• EXERCISE PROMPT
Below are lines of data; restate word for word those running from the line containing "Click the 更新缓存 button" to the line containing "Open the canvas node's three-dot menu", inclusive, and no others.

[Saved data entries]
____

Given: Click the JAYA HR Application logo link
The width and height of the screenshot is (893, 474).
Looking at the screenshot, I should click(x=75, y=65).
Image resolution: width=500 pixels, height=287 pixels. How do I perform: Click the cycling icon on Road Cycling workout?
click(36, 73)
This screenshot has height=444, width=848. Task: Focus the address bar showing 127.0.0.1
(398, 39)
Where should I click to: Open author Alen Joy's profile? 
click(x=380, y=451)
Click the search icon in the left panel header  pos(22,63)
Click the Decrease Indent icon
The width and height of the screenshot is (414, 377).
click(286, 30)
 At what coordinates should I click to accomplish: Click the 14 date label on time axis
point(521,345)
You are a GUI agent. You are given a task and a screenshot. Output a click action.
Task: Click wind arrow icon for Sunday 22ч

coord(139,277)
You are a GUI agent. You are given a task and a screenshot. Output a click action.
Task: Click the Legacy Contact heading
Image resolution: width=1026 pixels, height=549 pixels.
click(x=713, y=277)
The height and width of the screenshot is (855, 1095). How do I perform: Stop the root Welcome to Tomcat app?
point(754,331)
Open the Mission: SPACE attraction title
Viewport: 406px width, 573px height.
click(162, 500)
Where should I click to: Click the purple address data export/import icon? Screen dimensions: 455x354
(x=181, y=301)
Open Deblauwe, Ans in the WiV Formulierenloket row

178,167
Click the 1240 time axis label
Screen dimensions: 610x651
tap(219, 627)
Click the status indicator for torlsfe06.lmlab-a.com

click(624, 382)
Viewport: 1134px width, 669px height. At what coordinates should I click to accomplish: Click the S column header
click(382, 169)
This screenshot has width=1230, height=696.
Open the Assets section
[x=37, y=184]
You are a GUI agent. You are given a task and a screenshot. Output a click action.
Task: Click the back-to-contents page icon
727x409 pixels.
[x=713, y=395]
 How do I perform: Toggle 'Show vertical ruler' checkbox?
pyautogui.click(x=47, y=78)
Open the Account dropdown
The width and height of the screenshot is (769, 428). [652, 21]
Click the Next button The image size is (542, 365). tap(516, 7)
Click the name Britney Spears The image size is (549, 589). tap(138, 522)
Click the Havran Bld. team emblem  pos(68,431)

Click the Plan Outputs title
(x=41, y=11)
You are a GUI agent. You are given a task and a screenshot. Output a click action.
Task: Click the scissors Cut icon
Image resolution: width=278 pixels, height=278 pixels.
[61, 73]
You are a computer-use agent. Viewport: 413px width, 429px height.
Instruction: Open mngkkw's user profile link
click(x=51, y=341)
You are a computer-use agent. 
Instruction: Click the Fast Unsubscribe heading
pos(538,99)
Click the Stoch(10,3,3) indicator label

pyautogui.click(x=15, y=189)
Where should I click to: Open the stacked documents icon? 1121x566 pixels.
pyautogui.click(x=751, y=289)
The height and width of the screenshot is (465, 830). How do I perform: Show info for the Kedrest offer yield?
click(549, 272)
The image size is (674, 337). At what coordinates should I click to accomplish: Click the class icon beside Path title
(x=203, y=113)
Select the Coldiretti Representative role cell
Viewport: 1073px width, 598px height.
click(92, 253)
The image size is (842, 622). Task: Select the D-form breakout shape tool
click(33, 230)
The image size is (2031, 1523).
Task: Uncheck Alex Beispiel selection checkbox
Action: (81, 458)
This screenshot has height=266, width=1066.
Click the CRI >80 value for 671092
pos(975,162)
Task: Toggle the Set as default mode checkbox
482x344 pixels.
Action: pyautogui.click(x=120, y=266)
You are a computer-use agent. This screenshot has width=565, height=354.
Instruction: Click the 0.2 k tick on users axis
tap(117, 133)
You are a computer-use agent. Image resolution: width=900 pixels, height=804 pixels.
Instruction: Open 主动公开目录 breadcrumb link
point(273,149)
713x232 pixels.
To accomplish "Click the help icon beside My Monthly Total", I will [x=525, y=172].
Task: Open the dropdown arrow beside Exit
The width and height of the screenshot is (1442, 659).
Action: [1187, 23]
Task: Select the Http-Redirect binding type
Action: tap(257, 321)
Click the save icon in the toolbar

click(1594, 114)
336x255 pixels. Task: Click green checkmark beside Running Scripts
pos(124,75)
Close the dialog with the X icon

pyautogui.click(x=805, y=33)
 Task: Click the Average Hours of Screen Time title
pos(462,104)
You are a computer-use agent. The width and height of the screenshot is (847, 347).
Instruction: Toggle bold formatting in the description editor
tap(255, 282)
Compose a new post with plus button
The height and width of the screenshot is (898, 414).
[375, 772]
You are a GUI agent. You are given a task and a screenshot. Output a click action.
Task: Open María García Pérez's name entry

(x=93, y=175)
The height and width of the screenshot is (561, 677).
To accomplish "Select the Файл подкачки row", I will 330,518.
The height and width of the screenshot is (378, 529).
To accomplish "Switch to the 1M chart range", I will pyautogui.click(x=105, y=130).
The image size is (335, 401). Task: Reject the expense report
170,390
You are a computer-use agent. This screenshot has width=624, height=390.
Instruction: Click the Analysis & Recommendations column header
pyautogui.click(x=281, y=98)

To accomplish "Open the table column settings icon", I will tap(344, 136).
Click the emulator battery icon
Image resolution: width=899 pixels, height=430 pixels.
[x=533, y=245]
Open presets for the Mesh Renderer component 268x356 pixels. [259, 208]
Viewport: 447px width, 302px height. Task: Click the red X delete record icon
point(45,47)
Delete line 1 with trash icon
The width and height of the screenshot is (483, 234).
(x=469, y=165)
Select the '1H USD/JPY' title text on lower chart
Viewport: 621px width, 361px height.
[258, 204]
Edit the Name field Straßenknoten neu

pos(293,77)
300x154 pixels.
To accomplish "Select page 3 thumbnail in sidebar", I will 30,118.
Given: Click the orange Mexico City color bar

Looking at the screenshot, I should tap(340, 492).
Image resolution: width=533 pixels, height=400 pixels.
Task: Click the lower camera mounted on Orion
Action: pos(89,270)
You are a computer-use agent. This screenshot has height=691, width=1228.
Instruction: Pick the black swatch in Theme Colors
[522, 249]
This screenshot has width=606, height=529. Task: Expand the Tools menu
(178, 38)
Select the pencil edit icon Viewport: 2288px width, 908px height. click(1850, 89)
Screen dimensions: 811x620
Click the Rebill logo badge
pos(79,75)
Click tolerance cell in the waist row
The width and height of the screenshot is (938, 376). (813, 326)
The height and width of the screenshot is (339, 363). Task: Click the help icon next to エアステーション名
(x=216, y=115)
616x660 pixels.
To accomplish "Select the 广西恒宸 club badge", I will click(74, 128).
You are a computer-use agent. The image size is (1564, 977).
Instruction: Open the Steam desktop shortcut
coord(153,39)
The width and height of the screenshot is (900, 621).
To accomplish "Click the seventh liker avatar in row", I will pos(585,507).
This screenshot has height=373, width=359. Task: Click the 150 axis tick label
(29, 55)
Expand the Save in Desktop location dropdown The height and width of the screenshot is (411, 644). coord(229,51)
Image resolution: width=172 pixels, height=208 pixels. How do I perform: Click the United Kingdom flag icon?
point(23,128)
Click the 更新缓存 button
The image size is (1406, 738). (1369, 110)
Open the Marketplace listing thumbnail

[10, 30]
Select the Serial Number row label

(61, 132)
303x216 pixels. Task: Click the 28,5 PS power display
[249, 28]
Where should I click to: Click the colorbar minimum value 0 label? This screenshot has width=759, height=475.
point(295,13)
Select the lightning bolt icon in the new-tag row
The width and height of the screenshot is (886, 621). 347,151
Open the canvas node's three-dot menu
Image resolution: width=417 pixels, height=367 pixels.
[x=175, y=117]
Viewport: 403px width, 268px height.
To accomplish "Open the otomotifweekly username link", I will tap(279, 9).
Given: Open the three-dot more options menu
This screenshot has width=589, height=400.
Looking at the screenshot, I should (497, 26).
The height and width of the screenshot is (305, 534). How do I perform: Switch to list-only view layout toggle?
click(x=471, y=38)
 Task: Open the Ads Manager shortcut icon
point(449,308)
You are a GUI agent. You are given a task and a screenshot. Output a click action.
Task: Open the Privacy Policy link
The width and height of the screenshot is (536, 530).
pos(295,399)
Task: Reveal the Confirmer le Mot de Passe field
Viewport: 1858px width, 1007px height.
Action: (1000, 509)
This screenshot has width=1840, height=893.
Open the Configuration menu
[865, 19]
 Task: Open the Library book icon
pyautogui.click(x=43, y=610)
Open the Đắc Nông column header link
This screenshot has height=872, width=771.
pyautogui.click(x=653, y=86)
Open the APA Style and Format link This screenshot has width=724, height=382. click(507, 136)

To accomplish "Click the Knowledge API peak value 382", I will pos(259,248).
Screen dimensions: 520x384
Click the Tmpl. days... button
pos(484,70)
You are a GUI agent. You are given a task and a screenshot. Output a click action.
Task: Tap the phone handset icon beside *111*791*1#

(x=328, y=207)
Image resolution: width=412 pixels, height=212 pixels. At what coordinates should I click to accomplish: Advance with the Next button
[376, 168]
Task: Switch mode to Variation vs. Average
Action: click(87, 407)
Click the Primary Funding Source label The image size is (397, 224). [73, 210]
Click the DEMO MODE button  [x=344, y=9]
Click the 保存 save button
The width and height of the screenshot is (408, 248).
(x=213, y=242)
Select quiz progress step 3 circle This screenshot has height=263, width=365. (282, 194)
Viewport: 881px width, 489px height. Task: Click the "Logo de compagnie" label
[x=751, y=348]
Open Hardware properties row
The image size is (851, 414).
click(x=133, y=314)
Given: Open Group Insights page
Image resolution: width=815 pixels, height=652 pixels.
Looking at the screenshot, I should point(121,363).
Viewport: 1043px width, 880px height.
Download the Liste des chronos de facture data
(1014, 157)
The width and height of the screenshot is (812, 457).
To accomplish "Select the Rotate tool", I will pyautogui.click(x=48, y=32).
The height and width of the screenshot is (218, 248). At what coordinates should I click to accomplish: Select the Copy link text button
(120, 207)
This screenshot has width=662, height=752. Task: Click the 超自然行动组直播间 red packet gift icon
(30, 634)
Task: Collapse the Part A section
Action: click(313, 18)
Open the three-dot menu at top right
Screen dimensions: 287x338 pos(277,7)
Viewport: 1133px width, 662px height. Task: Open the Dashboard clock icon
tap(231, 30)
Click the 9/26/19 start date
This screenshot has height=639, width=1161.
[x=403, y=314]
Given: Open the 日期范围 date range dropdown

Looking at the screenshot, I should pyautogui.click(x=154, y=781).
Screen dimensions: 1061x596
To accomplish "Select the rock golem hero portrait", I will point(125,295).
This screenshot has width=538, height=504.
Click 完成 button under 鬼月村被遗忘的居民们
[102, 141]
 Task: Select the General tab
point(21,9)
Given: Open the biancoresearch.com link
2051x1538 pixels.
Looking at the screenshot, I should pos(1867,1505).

____

• EXERCISE ANSWER
Click the 更新缓存 button
The image size is (1406, 738). (1369, 110)
Open the Marketplace listing thumbnail

[10, 30]
Select the Serial Number row label

(61, 132)
303x216 pixels. Task: Click the 28,5 PS power display
[249, 28]
Where should I click to: Click the colorbar minimum value 0 label? This screenshot has width=759, height=475.
point(295,13)
Select the lightning bolt icon in the new-tag row
The width and height of the screenshot is (886, 621). 347,151
Open the canvas node's three-dot menu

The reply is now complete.